### Supplied passage
....

Mullins: Even if all goes well again, we would still require a few years of vaccine development and additional testing. Anyone who tells you a “cure” is right around the corner is not basing their claim on data. We are very excited about this approach, but we don’t know if it is going to work. History tells us it has a low possibility of working. Nothing has worked thus far.

PressPass: How did these collaborations begin?

Jojic: I was interested in applying my previous experience in statistical modeling of other types of natural signals to biology. When I heard about the research that Jim and his colleagues were doing at the University of Washington, I suspected we might be able to help them out.

Mallal: We heard about David’s work in machine learning and data mining from Jim, with whom we were already collaborating. Like many researchers, we typically don’t share our raw data with many other organizations. But once we talked to David and Nebojsa, we realized it was a moral imperative to begin working with them. The synergy between our areas of research was obvious from our first conversation.

PressPass: Why is Microsoft Research dedicating time and other resources to medical research?

Heckerman: While a majority of our research eventually ends up in Microsoft products, Microsoft didn’t create its research labs to focus solely on product development. We were hired to help advance the state of the art in areas where software already plays a role — or will play a role in the coming years. The sciences are one of those areas. Virtually every field of science is drowning in data. Researchers have collected this data for decades, hoping it would lead to breakthroughs or solve persistent problems. But, until recently, they haven’t had the technology and tools they need to find the answers hidden within this data.

This HIV vaccine project is of great personal interest to me because of my interest in medical science. Before I came to Microsoft Research, I studied to become a physicist and graduated from medical school at Stanford University.

PressPass: In what other areas of science, apart from medical science, has Microsoft Research done projects?

....

### Dataset extract
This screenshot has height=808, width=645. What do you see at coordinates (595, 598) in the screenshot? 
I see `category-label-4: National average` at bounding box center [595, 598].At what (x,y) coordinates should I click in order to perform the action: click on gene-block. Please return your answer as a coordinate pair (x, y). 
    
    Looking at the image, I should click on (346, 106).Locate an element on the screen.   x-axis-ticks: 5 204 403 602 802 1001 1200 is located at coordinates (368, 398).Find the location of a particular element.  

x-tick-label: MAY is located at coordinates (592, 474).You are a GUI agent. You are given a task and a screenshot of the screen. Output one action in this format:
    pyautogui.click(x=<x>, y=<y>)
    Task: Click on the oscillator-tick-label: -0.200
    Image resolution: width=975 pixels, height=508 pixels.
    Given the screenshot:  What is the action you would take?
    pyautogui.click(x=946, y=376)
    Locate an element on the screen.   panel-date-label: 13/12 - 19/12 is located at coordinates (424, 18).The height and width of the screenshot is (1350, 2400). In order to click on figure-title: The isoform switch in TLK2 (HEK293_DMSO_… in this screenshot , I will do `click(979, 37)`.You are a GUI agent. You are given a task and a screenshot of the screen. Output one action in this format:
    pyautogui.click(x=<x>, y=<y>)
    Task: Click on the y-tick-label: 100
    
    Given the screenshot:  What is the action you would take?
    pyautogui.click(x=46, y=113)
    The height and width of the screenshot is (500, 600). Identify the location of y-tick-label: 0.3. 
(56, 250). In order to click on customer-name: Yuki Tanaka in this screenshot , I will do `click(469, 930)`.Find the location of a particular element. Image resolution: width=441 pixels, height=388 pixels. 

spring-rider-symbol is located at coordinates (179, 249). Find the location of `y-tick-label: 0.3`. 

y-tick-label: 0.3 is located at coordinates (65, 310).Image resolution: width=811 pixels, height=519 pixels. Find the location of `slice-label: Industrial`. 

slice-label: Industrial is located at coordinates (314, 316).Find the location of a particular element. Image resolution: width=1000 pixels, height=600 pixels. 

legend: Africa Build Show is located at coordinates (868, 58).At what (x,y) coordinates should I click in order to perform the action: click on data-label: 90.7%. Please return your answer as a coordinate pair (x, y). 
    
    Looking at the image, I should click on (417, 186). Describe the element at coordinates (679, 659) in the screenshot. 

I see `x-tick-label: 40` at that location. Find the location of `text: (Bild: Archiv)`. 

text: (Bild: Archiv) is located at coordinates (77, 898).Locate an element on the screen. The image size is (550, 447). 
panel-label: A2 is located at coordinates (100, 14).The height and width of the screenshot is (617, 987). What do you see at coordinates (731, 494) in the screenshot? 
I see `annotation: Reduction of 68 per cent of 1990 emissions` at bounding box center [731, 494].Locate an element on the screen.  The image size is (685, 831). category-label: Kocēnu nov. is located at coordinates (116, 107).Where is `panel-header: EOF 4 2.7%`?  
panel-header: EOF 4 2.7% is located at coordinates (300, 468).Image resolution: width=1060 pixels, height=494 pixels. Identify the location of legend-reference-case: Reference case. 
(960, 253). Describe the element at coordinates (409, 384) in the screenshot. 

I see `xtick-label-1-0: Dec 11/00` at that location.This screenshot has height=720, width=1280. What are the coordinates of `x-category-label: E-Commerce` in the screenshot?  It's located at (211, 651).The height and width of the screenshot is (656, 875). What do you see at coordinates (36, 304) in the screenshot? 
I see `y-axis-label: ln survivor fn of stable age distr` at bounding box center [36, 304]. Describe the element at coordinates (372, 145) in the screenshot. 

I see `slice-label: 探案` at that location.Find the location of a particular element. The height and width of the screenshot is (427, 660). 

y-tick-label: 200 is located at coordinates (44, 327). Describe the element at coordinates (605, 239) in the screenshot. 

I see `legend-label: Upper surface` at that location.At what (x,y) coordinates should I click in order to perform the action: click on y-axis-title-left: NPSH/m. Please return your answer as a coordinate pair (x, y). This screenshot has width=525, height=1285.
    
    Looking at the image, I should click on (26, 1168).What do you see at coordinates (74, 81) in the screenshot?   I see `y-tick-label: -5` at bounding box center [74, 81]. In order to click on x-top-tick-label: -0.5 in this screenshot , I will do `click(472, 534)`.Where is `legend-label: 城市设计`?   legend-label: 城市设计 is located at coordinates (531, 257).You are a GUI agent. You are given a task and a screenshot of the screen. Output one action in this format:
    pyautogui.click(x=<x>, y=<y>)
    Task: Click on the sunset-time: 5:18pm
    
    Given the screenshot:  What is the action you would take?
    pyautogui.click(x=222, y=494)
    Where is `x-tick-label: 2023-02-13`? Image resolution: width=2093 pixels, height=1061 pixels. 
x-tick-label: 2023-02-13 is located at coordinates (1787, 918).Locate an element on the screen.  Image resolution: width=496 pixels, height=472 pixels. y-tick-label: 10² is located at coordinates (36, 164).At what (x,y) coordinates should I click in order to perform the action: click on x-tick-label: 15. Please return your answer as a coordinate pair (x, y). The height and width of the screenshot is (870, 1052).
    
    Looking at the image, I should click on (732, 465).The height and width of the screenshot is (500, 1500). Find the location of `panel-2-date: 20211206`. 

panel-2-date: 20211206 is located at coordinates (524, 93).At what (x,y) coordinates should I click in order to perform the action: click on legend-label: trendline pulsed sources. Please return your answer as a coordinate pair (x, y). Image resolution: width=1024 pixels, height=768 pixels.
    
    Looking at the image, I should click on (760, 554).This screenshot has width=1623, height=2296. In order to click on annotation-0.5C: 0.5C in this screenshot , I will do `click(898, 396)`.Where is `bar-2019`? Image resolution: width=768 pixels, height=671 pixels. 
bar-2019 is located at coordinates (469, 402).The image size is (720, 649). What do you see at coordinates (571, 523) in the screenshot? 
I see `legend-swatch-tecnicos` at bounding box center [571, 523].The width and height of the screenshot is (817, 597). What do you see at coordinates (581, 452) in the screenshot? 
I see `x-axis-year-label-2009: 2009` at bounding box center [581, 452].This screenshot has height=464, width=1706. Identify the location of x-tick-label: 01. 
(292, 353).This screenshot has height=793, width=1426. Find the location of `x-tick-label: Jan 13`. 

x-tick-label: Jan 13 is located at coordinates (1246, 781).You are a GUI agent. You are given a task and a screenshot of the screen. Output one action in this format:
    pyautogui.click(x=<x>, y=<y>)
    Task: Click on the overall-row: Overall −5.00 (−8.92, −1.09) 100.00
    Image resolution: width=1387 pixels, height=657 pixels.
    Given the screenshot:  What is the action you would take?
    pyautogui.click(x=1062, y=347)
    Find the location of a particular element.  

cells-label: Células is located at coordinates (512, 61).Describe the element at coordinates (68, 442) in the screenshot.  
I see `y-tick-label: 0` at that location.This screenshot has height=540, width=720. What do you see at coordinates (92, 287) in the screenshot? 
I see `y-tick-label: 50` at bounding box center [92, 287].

....

### What this exercise asks
A. Reproduce the stretch of the interview from "Heckerman: While a" through "at Stanford University.", replacing "data" with "information".
B. Answer these questions from the interview:
(i) At which university were Jim and his colleagues doing the research Jojic heard about?
(ii) What work of David's did Mallal's group hear about from Jim?
(iii) Where did Heckerman graduate from medical school?

### Written answers
A.
Heckerman: While a majority of our research eventually ends up in Microsoft products, Microsoft didn’t create its research labs to focus solely on product development. We were hired to help advance the state of the art in areas where software already plays a role — or will play a role in the coming years. The sciences are one of those areas. Virtually every field of science is drowning in information. Researchers have collected this information for decades, hoping it would lead to breakthroughs or solve persistent problems. But, until recently, they haven’t had the technology and tools they need to find the answers hidden within this information.

This HIV vaccine project is of great personal interest to me because of my interest in medical science. Before I came to Microsoft Research, I studied to become a physicist and graduated from medical school at Stanford University.

B.
(i) The University of Washington.
(ii) His work in machine learning and data mining.
(iii) Stanford University.